Totalmente a favore delle possibilità offerte dal web si è schierata Marina Petrillo, sociale editor per Radio Popolare: “Twitter è una piattaforma straordinariamente umana: soprattutto per gli avvenimenti che riguardano una collettività crea un coro narrativo sul campo. I dati delle agenzie di stampa, quelli dei giornali, le voci delle persone in strada si sommano alle reazioni domestiche di chi apprende gli eventi in tempo reale: si crea un rumore di fondo simile allo story telling”.

Più scettico Randall, il quale ha posto all’attenzione dei presenti l’annosa questione dell’attendibilità delle fonti, e sulla quale – mantenendo un profilo intermedio – si è espresso anche Luca Sofri del Post: “distinguere tra le notizie vere e quelle false è sempre stato il mestiere del giornalista, le responsabilità sono sempre tutte nostre”.

Dibattito aperto anche su quanto sia cambiata la professione con l’avvento dei nuovi media. Per il giornalista britannico Lee Marshall la sostanza di fondo è rimasta la stessa – “sono strumenti che obbligatoriamente vanno utilizzati, ma la natura del giornalismo è immutata: bisogna trovare la notizia, essere indipendenti”-, per Petrillo invece la gratuità dello strumento ha permesso di aprire una finestra sul mondo impossibile da chiudere.

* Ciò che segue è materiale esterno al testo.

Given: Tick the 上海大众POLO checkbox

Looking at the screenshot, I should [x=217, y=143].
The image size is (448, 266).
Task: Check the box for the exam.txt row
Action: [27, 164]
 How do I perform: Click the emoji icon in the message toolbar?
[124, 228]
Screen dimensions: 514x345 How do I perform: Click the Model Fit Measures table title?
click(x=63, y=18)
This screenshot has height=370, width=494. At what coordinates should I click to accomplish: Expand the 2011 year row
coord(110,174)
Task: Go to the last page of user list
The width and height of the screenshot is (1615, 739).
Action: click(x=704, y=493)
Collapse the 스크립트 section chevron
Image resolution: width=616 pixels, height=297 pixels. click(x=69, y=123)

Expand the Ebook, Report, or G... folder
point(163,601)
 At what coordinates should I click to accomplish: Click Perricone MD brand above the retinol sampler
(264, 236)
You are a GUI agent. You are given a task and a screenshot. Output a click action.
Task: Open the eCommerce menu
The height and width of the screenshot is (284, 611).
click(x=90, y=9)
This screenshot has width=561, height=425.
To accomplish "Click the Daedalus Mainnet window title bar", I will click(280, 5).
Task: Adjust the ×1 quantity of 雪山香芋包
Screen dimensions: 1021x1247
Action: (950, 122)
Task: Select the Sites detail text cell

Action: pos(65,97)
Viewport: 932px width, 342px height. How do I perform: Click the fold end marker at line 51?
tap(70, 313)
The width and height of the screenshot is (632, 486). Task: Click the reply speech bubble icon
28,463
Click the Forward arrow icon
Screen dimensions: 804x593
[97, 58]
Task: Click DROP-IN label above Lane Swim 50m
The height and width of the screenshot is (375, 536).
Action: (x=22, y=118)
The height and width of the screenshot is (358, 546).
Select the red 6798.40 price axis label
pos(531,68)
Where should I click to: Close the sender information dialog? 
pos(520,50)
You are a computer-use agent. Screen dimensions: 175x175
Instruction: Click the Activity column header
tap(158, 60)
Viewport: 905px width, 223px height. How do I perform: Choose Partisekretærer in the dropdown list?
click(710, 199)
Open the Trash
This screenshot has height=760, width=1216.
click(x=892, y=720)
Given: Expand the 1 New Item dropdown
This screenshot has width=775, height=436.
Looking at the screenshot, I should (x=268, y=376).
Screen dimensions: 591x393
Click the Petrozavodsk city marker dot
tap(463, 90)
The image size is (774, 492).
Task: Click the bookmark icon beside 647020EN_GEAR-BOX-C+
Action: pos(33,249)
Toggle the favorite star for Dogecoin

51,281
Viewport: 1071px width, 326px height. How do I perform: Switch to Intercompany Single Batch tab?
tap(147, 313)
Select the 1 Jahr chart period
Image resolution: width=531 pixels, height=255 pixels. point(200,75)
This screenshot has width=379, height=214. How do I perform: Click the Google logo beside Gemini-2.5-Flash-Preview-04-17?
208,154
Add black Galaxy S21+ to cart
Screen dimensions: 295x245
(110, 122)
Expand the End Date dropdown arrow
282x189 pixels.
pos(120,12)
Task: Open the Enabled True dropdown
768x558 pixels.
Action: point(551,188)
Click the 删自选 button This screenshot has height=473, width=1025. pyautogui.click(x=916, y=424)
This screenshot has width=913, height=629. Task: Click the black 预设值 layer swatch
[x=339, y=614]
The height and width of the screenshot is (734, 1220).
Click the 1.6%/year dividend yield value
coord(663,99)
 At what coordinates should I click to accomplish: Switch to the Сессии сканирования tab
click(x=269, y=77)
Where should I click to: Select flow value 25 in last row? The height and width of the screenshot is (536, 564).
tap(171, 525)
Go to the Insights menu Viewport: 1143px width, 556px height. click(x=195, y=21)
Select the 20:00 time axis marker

“Il web ha scardinato l’orizzonte del giornalismo come settore maschile e verticale – precisa l’editor – soprattutto ha dato spazio a tante voci altrimenti inascoltate, come si è visto in occasione della primavera araba. Le donne, gli attivisti arabi, tutti soggetti che non usciranno mai più fuori da Twitter”.

Sull’argomento è intervenuto anche Sultan Al Qassemi, il quale ha raccontato come in Medio Oriente spesso la presenza sui social network possa costituire per un giovane la differenza che passa tra la libertà e la prigione, tra la vita e la morte: “i governi sono assolutamente consapevoli dell’influenza dei blogger e sono attentissimi a chi li usa e a cosa pubblica”. Originario degli Emirati Arabi Uniti, Al Quassemi ha raccontato la propria esperienza di traduttore live dall’arabo all’inglese: “quando Gheddafi parlò per tre ore, a seguito della prima protesta violenta in Tunisia, twittavo un post ogni 45 secondi: ho riportato in tempo reale l’intero discorso”.

Un servizio reso senza scopo di lucro, solamente per fare in modo che l’informazione circoli. Il nodo della gratuità torna così al centro del discorso: “le collaborazioni profonde che si creano tra persone distanti migliaia di chilometri, impegnate per lo stesso obiettivo di diffondere una notizia, sono importantissime. È proprio grazie all’assenza di guadagno diretto che si riescono a cambiare le regole del gioco. Il giornalismo è cambiato: prima vinceva chi arrivava primo, adesso vince chi per primo arriva in modo giusto, onesto”, ha concluso tra gli applausi Petrillo, non nascondendo la mano impegnata sullo smartphone anche durante la conferenza.